Au contraire, les producteurs appartenant aux filières dont les besoins en main d’œuvre sont importants ne bénéficient, en cas de crise, d’aucun retour sur les dépenses de personnel.

Il convient donc d’instaurer, en période de crise, en fonction du bilan comptable, une compensation des charges sociales, part patronale et part salariale, sous forme de crédit de TVA aux entreprises agricoles, qu’il s’agisse d’entreprises individuelles ou de sociétés : au moment de la déclaration de TVA, la Mutualité Sociale Agricole (MSA) fournira à l’entreprise un relevé des cotisations, part patronale et part salariale, qu’elle a payées pour la période concernée. Après avoir calculé le montant de TVA à payer, l’entreprise en déduira le montant de cotisations sociales communiqué par la MSA.

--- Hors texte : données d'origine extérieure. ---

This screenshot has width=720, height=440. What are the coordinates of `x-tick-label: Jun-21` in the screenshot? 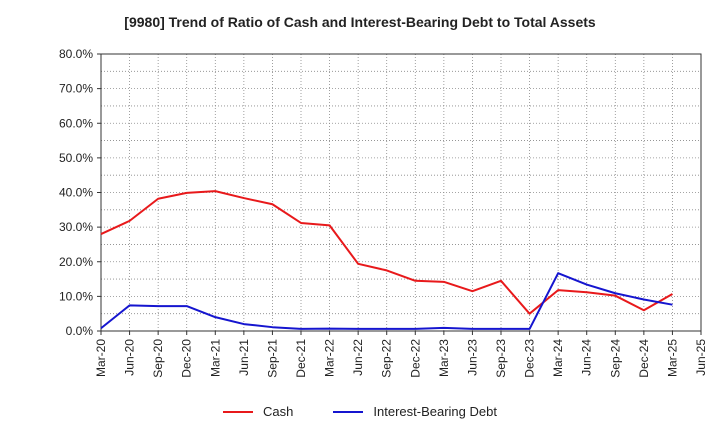 It's located at (244, 358). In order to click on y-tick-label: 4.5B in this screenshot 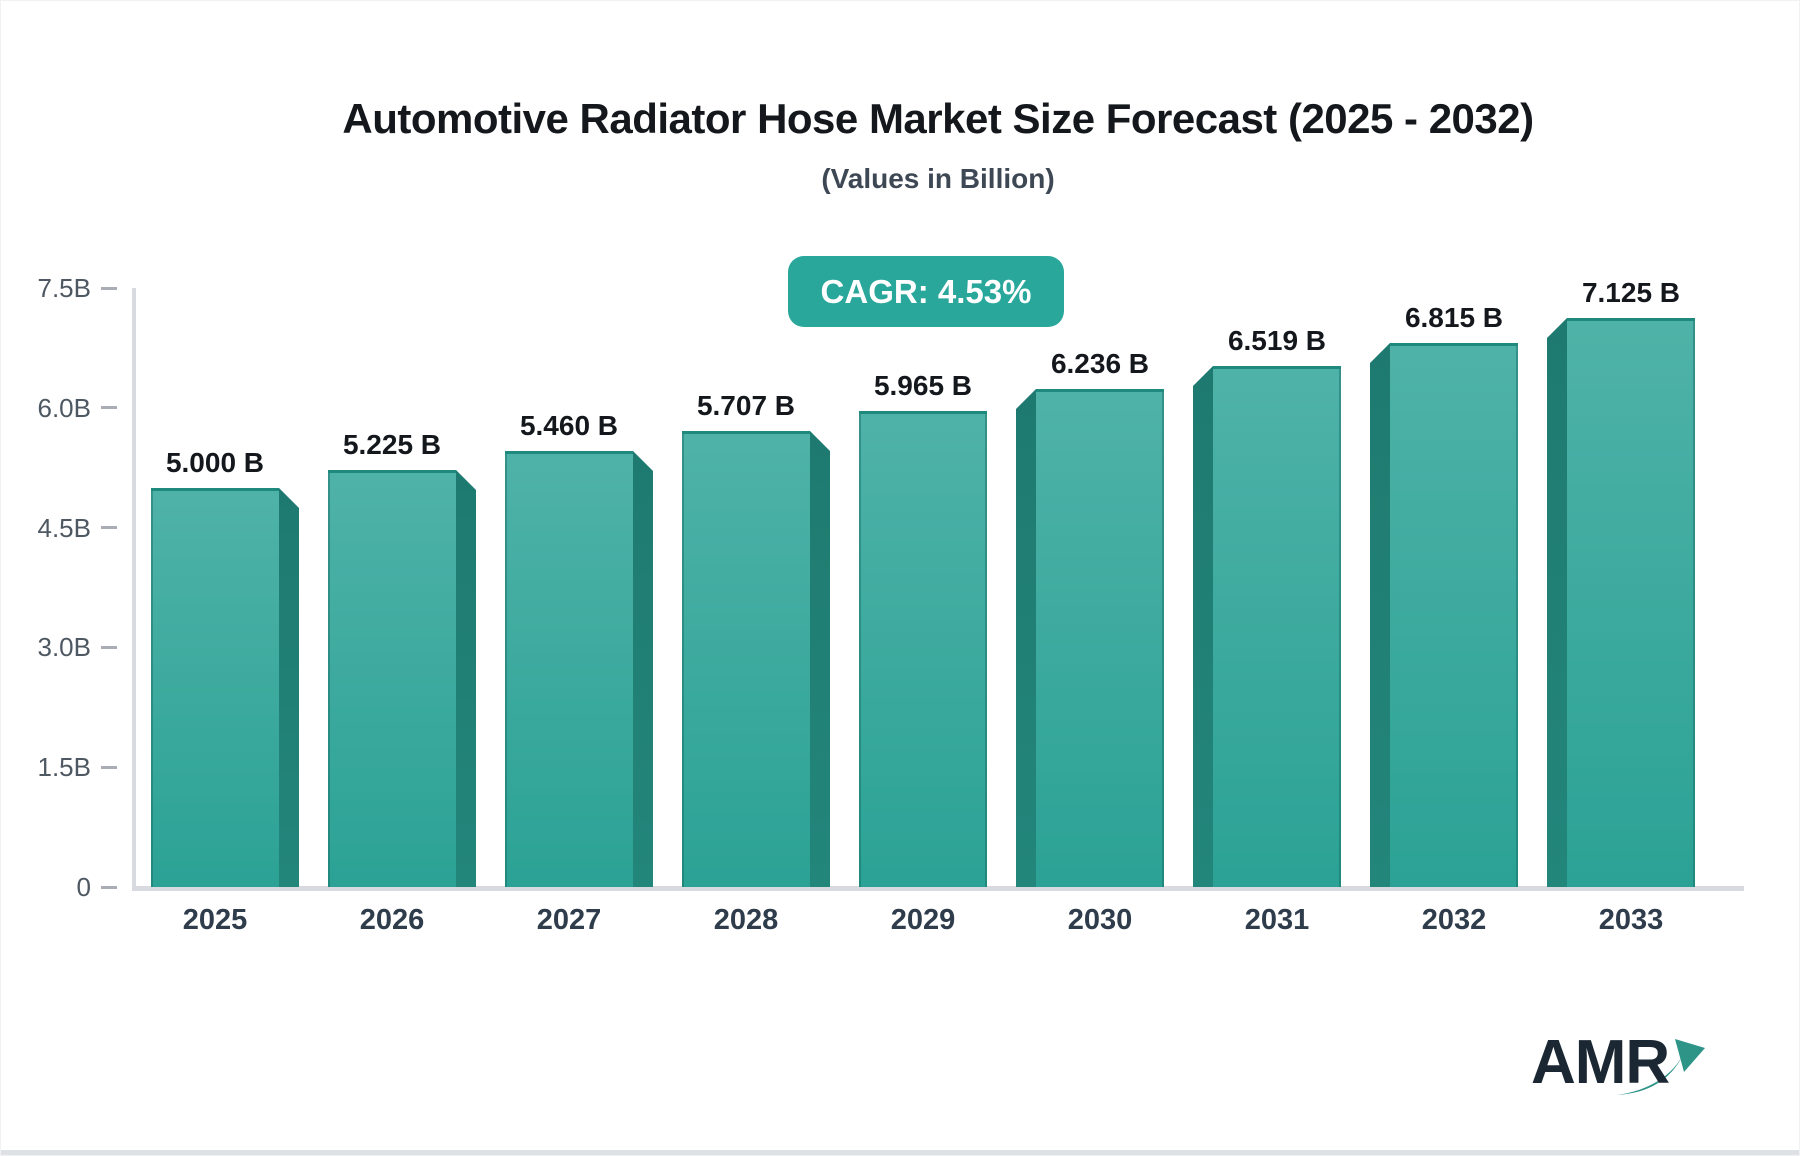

Si le montant de TVA à payer devient alors négatif, ce montant sera reversé à l’entreprise agricole, comme c’est le cas lorsque la TVA payée sur les achats dépasse le montant de la TVA collectée par l’entreprise.

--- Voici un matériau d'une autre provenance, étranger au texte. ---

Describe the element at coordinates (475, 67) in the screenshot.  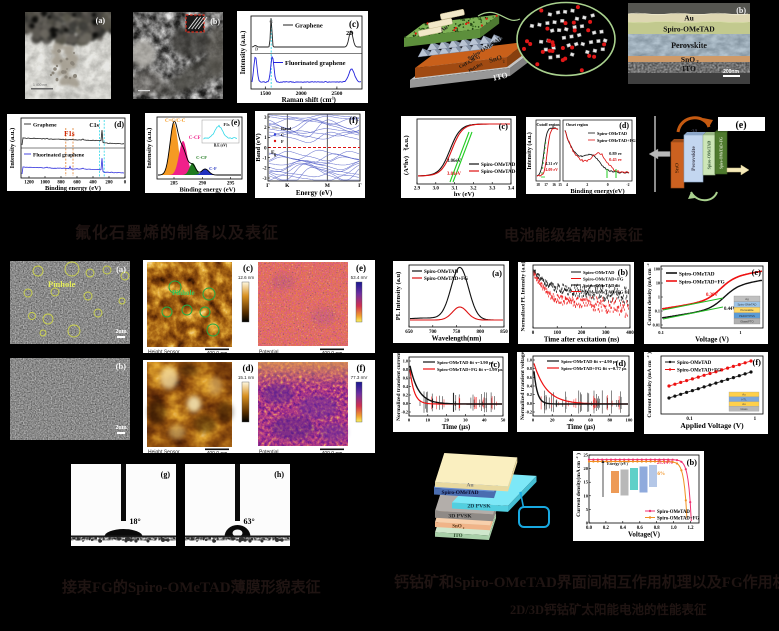
I see `svg-text: Pb(I,Br)` at that location.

L’instauration d’un tel dispositif dérogatoire est justifiée par le fait que les entreprises agricoles sont soumises à deux types d’aléas qui peuvent les mettre en difficulté : l’aléa climatique, mais aussi l’aléa des prix, puisque les prix de vente des produits agricoles ne sont jamais connus à l’avance et que leur niveau peut même se révéler inférieur au prix de revient.

L’intérêt de ce dispositif est de pouvoir s’adapter avec souplesse à toutes les situations : il sera déclenché en période de crise seulement et en cas de déclenchement, la compensation dont bénéficieront les entreprises agricoles sera proportionnelle au niveau de charges sociales qu’elles auront acquittées, ce qui signifie que les exploitations employant de nombreux salariés seront davantage aidées.

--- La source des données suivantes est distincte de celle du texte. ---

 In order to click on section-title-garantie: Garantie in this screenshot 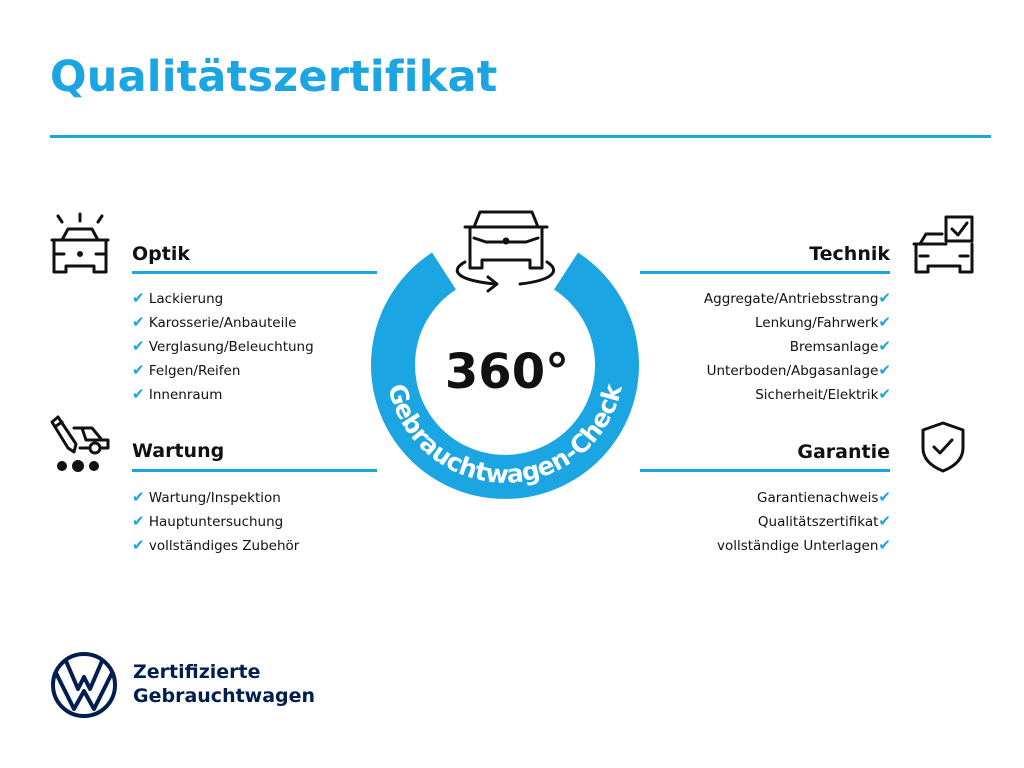, I will do `click(844, 452)`.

En attendant l’harmonisation des charges et des réglementations sociales au niveau européen, les distorsions de concurrence sur le coût du travail doivent absolument être compensées, afin que les agriculteurs français ne soient plus victimes d’un dumping social qui conduit la distribution à recourir massivement à l’importation.

Telles sont les raisons pour lesquelles il vous est proposé, Mesdames, Messieurs, d’adopter la présente proposition de loi.

PROPOSITION DE LOI

Article 1er

En période de crise, en fonction du bilan comptable, les entreprises agricoles bénéficient d’une compensation de leurs charges sociales, part patronale et part salariale, sous forme de crédit de taxe sur la valeur ajoutée.

Article 2

Les pertes de recettes et charges éventuelles qui résulteraient pour l’État de l’application de la présente loi sont compensées à due concurrence par la création d’une taxe additionnelle aux tarifs visés aux articles 575 et 575 A du code général des impôts.

Article 3

Un décret en Conseil d’État détermine les modalités d’application de la présente loi.